Directions for this task>
Check every line below for the word "bubble" and copy the ones that have it.

-*-

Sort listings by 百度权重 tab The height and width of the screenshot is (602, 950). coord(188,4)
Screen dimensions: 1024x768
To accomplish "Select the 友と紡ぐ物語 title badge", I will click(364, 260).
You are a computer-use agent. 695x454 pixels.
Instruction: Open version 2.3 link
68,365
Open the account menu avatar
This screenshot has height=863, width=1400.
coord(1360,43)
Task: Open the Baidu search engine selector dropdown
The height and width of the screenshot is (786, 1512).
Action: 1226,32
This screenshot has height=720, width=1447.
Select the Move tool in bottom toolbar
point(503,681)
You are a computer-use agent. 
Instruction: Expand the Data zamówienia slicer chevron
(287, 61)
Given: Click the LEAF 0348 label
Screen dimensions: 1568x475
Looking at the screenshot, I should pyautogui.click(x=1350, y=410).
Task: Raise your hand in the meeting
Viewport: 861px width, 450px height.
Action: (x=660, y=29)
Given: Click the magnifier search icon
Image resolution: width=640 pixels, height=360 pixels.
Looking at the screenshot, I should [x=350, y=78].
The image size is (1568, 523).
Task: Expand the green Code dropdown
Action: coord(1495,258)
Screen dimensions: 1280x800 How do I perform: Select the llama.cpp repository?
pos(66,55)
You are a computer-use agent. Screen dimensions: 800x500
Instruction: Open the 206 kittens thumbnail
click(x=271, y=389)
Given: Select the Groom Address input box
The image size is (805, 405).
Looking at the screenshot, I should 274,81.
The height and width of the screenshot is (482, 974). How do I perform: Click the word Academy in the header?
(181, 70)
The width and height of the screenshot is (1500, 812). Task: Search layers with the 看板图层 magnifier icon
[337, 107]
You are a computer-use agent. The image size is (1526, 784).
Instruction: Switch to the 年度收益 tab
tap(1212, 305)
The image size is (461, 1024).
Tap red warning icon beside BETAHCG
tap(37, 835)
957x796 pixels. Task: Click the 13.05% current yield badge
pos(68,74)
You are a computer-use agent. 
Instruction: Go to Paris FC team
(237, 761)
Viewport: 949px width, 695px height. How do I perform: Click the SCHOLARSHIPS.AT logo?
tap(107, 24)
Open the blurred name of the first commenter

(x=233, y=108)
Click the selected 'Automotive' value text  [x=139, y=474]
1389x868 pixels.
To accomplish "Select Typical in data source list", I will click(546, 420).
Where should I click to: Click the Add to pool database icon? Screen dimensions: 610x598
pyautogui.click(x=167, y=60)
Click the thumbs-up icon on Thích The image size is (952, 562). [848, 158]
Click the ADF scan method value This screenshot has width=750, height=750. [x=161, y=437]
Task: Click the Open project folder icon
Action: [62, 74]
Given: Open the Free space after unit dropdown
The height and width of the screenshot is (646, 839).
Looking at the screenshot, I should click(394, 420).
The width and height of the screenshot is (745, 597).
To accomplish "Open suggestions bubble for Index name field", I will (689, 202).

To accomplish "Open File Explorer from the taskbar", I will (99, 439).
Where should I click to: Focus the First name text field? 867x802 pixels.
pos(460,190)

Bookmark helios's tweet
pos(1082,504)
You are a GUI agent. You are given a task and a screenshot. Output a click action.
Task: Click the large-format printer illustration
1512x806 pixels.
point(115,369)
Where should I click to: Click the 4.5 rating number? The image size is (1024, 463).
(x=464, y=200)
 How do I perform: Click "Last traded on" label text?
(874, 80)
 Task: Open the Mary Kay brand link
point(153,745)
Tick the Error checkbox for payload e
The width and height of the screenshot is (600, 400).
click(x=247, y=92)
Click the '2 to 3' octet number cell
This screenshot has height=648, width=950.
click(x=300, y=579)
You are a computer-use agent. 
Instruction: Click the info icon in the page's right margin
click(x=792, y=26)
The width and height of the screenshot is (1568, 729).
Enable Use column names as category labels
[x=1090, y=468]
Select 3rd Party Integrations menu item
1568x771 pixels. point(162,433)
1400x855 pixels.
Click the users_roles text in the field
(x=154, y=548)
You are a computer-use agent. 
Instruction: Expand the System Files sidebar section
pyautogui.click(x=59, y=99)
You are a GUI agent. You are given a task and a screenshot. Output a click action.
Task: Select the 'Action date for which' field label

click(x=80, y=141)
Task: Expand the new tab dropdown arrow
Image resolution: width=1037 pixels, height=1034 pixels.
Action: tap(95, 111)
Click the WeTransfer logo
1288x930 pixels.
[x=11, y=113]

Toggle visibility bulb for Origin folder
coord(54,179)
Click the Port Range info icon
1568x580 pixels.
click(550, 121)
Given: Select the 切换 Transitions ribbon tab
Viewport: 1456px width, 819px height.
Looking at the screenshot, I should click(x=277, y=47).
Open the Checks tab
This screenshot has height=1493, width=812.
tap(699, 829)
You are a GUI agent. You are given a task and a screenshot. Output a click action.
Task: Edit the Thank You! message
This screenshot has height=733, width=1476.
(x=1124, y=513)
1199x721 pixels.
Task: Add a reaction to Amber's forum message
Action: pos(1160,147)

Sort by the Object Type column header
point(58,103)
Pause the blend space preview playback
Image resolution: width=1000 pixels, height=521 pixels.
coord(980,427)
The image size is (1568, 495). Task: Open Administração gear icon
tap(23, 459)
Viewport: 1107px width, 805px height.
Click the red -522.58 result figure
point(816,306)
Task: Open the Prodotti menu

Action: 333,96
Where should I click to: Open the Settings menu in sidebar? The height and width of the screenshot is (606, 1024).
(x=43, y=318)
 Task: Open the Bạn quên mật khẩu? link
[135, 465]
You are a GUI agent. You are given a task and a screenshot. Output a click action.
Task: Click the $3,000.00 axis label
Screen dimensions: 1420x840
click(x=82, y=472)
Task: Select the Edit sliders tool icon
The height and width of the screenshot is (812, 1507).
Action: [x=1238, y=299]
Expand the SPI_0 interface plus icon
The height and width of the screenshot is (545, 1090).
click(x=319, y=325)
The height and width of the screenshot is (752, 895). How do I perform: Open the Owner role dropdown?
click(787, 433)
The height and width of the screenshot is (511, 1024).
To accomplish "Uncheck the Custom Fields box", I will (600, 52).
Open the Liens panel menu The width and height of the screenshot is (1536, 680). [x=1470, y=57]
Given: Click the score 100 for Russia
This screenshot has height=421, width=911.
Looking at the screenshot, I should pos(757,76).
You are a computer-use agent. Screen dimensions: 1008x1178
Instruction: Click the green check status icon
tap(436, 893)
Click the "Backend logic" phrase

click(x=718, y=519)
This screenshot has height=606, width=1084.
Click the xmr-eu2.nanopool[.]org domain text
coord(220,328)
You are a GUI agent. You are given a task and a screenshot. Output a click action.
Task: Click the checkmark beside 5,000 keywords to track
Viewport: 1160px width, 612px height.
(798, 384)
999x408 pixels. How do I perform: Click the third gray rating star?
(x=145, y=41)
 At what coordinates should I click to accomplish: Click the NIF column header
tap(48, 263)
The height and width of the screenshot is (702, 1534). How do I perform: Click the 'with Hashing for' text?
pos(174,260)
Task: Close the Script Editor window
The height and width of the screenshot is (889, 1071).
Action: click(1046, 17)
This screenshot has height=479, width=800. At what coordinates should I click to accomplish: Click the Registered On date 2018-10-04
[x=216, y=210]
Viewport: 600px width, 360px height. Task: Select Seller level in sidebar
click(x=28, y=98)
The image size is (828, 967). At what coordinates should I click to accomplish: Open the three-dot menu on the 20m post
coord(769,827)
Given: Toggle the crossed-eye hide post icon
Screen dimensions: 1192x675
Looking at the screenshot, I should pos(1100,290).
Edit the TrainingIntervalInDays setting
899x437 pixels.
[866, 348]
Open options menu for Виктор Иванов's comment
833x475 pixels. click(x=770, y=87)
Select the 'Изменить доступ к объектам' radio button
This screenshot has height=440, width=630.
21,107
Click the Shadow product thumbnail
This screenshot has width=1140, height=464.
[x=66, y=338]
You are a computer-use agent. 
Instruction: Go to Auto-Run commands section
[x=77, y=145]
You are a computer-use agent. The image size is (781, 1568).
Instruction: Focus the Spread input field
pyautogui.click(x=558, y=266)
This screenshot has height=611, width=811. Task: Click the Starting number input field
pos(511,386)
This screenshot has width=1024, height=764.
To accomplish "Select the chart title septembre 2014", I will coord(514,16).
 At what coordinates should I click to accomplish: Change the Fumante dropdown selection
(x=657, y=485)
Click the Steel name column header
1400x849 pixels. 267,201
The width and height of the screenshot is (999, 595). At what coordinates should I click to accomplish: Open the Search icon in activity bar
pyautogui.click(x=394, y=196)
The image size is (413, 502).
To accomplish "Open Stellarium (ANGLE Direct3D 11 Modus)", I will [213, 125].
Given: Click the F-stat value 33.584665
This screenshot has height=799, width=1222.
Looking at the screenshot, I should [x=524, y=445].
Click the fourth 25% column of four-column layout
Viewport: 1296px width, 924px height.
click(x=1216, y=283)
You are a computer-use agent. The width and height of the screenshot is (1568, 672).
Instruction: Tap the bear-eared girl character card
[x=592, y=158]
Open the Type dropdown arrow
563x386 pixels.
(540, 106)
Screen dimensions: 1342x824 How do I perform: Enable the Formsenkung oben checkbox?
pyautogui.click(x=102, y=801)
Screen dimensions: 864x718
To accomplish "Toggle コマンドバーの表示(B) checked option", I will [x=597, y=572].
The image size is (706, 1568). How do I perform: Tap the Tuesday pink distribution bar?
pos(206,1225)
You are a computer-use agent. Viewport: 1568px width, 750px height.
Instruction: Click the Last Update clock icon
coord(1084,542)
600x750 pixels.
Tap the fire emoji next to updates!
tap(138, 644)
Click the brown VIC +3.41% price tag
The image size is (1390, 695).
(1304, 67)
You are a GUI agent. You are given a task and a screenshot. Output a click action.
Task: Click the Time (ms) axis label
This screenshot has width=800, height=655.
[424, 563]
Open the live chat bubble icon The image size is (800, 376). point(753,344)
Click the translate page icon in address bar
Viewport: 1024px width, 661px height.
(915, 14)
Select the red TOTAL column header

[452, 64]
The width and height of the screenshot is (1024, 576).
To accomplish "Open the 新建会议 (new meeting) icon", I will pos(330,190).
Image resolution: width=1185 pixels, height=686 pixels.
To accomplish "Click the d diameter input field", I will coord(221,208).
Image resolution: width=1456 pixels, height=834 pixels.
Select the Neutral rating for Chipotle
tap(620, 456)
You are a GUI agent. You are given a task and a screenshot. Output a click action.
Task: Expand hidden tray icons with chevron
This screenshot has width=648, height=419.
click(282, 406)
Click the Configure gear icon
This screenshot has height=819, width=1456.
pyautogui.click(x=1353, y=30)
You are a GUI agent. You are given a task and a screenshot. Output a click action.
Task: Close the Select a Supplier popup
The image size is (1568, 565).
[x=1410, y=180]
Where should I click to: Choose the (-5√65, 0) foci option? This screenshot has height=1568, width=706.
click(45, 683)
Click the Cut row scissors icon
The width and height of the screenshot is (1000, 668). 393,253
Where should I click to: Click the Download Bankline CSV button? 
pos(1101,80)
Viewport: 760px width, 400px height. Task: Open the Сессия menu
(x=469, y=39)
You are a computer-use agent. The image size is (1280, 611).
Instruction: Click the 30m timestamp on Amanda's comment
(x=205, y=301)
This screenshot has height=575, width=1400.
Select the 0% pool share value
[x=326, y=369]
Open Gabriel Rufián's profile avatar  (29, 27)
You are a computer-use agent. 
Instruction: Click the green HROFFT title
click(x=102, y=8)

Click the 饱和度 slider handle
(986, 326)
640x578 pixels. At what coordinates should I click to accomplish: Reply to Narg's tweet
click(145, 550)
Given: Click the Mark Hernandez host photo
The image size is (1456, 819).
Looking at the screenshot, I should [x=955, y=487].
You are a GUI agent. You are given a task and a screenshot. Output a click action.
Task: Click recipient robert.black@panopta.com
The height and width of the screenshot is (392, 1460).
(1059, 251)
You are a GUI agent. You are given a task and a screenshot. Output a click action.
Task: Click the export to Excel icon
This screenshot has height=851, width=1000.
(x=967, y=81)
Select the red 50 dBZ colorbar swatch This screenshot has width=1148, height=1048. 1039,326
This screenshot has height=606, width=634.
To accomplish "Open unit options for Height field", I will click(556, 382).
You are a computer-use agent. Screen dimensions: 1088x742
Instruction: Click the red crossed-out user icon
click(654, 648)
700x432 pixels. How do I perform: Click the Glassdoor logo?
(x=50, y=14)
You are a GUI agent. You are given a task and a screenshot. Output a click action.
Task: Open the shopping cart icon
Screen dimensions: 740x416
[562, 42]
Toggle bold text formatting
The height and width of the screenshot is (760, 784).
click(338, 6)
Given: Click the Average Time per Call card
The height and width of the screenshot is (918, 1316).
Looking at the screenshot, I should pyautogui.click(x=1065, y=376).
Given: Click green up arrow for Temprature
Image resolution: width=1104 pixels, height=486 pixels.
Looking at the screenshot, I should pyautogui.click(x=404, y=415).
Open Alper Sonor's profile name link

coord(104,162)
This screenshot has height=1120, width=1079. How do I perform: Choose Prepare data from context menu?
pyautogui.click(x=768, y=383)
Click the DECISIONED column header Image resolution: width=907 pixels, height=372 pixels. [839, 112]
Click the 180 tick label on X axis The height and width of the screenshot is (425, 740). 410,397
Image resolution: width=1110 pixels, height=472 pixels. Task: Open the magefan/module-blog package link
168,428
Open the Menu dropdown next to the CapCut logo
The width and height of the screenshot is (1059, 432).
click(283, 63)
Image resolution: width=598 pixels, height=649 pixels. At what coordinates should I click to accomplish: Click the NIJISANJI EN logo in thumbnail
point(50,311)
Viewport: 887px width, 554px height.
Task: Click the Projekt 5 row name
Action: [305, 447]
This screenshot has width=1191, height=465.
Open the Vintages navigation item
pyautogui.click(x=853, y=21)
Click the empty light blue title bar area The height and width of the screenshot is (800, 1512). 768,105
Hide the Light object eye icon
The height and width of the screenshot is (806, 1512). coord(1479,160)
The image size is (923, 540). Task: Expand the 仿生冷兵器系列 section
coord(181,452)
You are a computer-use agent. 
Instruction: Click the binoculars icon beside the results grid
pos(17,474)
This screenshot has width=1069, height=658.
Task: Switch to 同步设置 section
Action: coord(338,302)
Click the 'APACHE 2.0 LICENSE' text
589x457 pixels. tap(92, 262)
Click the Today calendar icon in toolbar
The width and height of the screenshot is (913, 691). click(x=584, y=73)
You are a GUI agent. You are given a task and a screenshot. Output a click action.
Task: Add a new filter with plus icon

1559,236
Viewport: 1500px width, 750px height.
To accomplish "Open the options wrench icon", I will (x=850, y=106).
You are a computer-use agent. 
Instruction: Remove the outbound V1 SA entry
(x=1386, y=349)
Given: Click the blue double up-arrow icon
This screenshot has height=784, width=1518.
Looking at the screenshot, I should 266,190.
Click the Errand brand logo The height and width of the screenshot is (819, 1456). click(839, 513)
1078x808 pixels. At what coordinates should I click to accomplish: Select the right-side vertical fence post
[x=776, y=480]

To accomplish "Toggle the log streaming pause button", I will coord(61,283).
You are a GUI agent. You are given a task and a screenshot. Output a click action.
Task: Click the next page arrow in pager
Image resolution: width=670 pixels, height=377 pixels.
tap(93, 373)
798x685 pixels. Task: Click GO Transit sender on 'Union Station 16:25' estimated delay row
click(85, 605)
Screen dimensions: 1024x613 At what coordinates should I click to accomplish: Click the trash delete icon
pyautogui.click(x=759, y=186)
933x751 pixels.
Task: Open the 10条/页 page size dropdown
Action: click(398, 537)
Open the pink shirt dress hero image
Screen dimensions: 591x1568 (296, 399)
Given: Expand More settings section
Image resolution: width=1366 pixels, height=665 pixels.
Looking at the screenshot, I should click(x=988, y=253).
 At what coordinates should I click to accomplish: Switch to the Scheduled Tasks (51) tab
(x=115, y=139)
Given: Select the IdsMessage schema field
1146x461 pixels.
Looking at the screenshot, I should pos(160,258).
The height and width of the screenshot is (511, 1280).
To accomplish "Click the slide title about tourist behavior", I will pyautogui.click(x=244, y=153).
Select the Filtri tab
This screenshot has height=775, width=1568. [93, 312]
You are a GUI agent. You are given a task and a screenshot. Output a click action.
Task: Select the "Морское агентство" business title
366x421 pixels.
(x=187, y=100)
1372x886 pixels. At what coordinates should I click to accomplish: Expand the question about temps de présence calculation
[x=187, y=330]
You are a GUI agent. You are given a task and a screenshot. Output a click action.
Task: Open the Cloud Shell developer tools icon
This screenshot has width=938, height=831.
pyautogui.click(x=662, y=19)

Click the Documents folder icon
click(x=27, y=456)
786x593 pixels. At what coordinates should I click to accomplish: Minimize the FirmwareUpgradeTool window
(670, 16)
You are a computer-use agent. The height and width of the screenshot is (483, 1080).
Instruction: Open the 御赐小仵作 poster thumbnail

-*-

Solved problem>
To accomplish "Open suggestions bubble for Index name field", I will (689, 202).
Open the live chat bubble icon The image size is (800, 376). point(753,344)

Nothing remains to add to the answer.